Tout un style – L’édito de Patrice Chabanet
Le bilan d’un ou d’une responsable politique ne se juge pas seulement aux résultats obtenus pendant son mandat. Angela Merkel a coché pratiquement toutes les cases qui ont fait d’elle un leader incontesté sur la scène européenne. 16 ans à la chancellerie. La partie était loin d’être gagnée après l’activisme fructueux de son prédécesseur, Gerhard Schröder. Elle a su éviter le piège qui consiste à discréditer ce que propose l’adversaire. Plutôt la continuité qu’une polémique sans fin sur les objectifs à atteindre. La santé resplendissante, voire insolente, de l’économie allemande montre la pertinence de cette forme de gouvernance. On est en droit de sourire quand on entend ici ou là en France que le départ de Merkel serait une forme de faiblesse. Elle estime tout simplement que sa mission est accomplie et qu’il est désormais nécessaire de consacrer un peu plus de temps à elle-même. L’Allemagne a conforté sa place de première puissance économique du Vieux Continent.
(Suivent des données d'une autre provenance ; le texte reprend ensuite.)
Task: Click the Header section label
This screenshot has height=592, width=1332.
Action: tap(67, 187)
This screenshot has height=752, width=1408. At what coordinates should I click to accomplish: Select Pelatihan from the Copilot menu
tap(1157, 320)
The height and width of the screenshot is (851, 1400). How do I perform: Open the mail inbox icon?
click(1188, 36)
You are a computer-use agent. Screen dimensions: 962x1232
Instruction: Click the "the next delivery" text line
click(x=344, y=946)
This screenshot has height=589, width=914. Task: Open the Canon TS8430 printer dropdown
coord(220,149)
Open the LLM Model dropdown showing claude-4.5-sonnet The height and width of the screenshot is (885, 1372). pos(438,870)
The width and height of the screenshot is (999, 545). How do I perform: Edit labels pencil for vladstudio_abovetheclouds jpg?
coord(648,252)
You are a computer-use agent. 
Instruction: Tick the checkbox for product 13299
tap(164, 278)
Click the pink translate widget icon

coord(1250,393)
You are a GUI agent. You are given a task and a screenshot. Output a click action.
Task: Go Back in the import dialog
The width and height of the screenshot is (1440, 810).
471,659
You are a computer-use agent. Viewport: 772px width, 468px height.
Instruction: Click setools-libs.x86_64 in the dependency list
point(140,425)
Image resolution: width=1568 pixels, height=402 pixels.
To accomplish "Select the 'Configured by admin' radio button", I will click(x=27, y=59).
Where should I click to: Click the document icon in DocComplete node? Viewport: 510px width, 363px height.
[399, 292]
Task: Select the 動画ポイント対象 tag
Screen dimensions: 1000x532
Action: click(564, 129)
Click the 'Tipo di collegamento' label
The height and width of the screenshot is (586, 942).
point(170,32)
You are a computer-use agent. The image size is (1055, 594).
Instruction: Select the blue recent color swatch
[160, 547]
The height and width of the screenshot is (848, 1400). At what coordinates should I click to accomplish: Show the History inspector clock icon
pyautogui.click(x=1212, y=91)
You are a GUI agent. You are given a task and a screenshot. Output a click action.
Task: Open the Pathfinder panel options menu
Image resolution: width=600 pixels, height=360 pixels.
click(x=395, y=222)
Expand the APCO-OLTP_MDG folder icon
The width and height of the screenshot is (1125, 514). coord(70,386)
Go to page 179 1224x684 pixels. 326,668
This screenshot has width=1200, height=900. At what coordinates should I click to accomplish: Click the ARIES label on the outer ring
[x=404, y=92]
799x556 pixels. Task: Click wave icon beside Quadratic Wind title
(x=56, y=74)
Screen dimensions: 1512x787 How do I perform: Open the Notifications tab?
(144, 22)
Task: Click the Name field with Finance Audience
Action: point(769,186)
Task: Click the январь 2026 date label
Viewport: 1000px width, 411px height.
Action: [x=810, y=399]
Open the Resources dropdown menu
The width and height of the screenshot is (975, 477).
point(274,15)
Mais un tableau si flatteur conserve ses zones d’ombre : l’arrêt brutal du nucléaire, sans informer les partenaires de l’Union européenne a révélé des zones de rupture dans le couple franco-allemand. Le recours au charbon – et au gaz russe – ne va pas vraiment dans le bon sens de la transition écologique.
La bonne image d’Angela Merkel tient aussi, et surtout, à sa personnalité. Elle n’a jamais théâtralisé ses prises de position. Ces dernières ont quelque chose de convenu et de retenu, de soporifique même. En cela, elle a été aidée par le contexte politique – et même émotionnel – de la nouvelle Allemagne. Plus question depuis 1945 d’organiser dans le pays de grands meetings avec des orateurs hystérisés. Le pragmatisme prime, mais sans la brutalité d’une gestion désincarnée. Angela Merkel l’a pratiqué pendant 16 ans, avec un certain succès.